__TASK DESCRIPTION__: Each line below from the one containing "Open the red OPINION section link" through the one containing "Task: Click the What" is to be given again exactly, and no line outside that span.

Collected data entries

+++

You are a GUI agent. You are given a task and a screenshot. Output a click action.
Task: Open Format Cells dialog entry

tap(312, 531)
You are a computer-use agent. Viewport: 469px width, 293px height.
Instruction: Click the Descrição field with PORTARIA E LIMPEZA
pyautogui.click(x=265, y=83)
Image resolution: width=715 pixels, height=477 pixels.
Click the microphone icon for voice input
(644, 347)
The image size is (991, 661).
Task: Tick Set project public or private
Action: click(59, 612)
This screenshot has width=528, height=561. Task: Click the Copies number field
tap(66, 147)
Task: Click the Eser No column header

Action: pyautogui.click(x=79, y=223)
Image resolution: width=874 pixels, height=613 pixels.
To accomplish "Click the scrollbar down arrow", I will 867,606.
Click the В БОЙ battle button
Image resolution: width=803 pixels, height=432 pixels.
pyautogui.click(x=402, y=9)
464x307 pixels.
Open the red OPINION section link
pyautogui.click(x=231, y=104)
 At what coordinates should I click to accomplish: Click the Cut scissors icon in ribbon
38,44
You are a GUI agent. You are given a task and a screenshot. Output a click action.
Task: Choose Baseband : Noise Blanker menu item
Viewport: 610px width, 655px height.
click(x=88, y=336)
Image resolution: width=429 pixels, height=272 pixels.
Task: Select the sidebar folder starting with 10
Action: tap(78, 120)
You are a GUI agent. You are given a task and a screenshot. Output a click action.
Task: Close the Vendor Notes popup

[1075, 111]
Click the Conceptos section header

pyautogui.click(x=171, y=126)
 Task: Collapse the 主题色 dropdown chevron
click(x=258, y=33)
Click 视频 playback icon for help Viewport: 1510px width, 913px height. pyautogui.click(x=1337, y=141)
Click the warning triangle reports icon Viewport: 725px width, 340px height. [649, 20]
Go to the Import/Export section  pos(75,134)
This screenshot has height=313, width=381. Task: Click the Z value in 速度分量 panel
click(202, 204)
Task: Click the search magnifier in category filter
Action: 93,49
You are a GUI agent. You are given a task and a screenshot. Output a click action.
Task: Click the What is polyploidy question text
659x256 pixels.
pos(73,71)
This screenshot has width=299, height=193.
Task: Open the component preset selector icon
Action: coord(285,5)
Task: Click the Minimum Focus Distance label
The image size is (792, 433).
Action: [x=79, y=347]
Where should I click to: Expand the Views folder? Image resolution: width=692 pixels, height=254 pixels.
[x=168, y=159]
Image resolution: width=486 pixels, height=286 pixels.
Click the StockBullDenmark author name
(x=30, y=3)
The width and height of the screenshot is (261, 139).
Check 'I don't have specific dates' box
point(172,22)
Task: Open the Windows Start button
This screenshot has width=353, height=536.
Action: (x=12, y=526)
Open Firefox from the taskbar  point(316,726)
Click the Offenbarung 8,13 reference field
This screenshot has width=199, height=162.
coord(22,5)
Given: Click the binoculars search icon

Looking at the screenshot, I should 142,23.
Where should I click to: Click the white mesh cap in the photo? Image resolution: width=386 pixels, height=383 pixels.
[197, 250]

+++

__RESULT OF THIS TASK__:
Open the red OPINION section link
pyautogui.click(x=231, y=104)
 At what coordinates should I click to accomplish: Click the Cut scissors icon in ribbon
38,44
You are a GUI agent. You are given a task and a screenshot. Output a click action.
Task: Choose Baseband : Noise Blanker menu item
Viewport: 610px width, 655px height.
click(x=88, y=336)
Image resolution: width=429 pixels, height=272 pixels.
Task: Select the sidebar folder starting with 10
Action: tap(78, 120)
You are a GUI agent. You are given a task and a screenshot. Output a click action.
Task: Close the Vendor Notes popup

[1075, 111]
Click the Conceptos section header

pyautogui.click(x=171, y=126)
 Task: Collapse the 主题色 dropdown chevron
click(x=258, y=33)
Click 视频 playback icon for help Viewport: 1510px width, 913px height. pyautogui.click(x=1337, y=141)
Click the warning triangle reports icon Viewport: 725px width, 340px height. [649, 20]
Go to the Import/Export section  pos(75,134)
This screenshot has height=313, width=381. Task: Click the Z value in 速度分量 panel
click(202, 204)
Task: Click the search magnifier in category filter
Action: 93,49
You are a GUI agent. You are given a task and a screenshot. Output a click action.
Task: Click the What is polyploidy question text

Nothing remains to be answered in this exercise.